Do I Look Fat in This?

Yesterday, when I was having lunch with a friend, he complimented me on my recent haircut.  Well, actually, he said he knew there was something different about my hair, but he didn't know what it was.  After we both jokingly agreed that he should at least get credit for noticing something, we talked for a little bit about that infamous stumbling block of communication between men and women, the subject of women's appearance. 

Despite the ubiquitous nature of this relationship problem, I think the solution is actually quite simple, and it comes down to this.  Men, in general, are wired to be problem-solvers.  They search for problems, focus on problems, address problems, and then put the solved problems behind them.  To women, this problem-focused approach can often seem very negative.  We often wonder why it seems that our husbands, boyfriends, or significant others can find something that needs to be changed, fixed, or improved in everything we do.  Yet the corresponding positives seem strangely absent--why doesn't he even seem to notice when something is done perfectly?  The reason is that problems require attention.  Lack of problems means he can turn his attention elsewhere.  After all, if everything is great, why does he need to think about it?  If something goes wrong, he'll let you know--otherwise, you can assume that all is well.

I suspect that all this means that when women ask, "How do I look?," here's the question that men are hearing: "Can you find any problems with the way I look?"  He believes that he's being asked to perform a valuable service--identify problems that you want to know about and address.  It's the response he expects from you too, when he asks you how he looks (if he ever does).  He doesn't want to walk around with his fly unzipped or his hair looking funny, or maybe even in an outfit that's not appropriate to the occasion.  He assumes you don't either.  So he looks you over, scanning for problems.  If he doesn't see any, he gives the answer expressing approval appropriate to the situation.  You know what it is.  He says, "You look fine."  (This is actually the best-case scenario.  Worst-case scenario is that he finds a problem.  In which case, he won't say, "You look fine."  He'll say, "I don't think those shoes go with that outfit.)

Man or woman, I don't need to tell you that women are rarely thrilled with the answer, "You look fine." And my observation is that this can be not only frustrating, but also confusing for a man.
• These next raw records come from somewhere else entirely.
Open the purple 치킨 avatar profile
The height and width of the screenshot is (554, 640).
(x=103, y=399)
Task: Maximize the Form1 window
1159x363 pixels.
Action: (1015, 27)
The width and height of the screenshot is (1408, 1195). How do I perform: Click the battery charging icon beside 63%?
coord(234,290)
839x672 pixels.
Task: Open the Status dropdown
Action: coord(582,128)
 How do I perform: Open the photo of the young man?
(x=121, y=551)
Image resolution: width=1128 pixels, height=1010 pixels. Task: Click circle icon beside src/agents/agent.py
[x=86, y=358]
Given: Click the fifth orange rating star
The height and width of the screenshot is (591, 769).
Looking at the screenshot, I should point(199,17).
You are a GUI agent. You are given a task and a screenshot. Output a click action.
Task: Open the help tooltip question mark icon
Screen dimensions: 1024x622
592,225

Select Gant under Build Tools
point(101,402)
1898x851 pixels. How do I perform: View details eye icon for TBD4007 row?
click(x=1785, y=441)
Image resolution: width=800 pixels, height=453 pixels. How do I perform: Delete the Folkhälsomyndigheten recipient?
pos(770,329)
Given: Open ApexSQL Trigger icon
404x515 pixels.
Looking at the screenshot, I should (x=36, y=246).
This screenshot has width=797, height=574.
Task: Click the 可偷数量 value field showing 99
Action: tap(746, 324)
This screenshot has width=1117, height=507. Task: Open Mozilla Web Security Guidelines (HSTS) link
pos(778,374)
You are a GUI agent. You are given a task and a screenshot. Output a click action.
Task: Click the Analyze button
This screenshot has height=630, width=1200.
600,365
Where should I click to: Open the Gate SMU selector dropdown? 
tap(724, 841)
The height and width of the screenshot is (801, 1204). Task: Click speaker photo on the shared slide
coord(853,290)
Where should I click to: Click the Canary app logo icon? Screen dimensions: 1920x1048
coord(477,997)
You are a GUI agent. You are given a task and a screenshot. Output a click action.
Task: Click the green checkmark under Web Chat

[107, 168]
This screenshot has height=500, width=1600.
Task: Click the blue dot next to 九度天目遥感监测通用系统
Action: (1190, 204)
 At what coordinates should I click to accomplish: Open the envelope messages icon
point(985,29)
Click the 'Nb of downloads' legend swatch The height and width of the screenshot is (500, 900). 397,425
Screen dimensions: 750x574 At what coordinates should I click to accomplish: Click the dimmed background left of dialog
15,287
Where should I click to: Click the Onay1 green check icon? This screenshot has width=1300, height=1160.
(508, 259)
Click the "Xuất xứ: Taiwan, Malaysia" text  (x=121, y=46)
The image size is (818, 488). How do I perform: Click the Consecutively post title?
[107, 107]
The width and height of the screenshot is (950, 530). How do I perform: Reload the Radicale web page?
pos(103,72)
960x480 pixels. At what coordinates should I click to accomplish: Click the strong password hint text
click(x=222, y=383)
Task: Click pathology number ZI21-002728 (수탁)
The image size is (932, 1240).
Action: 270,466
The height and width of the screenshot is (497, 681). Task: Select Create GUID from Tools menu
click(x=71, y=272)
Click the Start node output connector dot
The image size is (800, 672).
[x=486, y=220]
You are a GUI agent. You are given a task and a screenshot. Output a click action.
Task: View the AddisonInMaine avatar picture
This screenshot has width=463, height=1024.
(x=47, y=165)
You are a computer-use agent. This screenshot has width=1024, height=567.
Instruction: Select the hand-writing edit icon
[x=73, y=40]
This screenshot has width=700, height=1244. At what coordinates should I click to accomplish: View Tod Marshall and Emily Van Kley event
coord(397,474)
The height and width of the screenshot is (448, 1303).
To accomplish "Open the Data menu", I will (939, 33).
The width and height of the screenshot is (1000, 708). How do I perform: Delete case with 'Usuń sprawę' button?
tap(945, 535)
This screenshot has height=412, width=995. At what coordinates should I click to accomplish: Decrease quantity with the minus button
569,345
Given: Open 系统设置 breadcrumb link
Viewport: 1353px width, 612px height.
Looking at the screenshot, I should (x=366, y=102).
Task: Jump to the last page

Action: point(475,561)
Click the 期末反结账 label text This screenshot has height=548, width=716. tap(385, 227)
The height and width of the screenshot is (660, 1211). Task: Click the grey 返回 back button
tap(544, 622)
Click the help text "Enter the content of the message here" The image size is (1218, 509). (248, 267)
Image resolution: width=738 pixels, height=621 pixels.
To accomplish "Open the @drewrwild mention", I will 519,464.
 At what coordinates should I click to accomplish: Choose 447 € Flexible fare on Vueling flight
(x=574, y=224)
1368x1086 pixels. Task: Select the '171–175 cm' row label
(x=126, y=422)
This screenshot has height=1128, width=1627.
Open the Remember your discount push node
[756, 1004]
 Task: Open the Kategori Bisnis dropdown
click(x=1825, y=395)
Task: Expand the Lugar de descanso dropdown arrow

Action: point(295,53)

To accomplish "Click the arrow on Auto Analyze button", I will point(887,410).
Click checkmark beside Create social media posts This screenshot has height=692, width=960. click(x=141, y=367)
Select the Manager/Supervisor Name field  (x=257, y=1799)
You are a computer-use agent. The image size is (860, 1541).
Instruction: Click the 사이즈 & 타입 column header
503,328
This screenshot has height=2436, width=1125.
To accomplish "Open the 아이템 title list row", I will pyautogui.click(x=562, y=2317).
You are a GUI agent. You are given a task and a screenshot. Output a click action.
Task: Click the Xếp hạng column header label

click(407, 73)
After all, "fine" is pretty high praise, actually, in his book, since it means he's actively searched for some needed improvement, and wasn't able to find anything.  But he quickly sees that, for some reason, we're not happy with his response.  If he concludes that we're frustrated because he is not being helpful enough in solving the problem, and he tries offering some suggestions for improvement, just to please us, he will find this strategy even less well-received.

The conclusion that men often come to, after ending up in this situation a few times, is that women don't want an honest answer when we ask how we look. Therefore, it's best not to put in any honest effort, since they can't please us anyway.  Look her over if you must, but if you see any problems, lie and say she looks fine anyway.  And really, if you can get away without even looking, that's fine too, since you're only going to give the same answer no matter what she looks like.

Let me clear this one up right here.  Women DO NOT want men to give a dishonest or insincere answer to this question.  So what do we want?  We want an honest answer to something completely different.  When women ask any variation of the question, "How do I look," here's what we're asking:  "Do you like the way I look?"  We're not asking for problem-solving, or analysis of our hair, clothes, makeup, accessories, body, or weight.  (Really.  Even if we specifically ask if we look fat, we're still not asking you to comment on our weight.)  For that, we've got Cosmo, TV, low-fat ice cream, Carmen Electra, and virtually every commercial product and form of media in existence.  From you, we're asking, "Do I still do it for you?  Do you think I'm pretty?  Am I still the one?"  And we're hoping that you can honestly say "You rock my world."  "Fine" just doesn't have the same ring to it.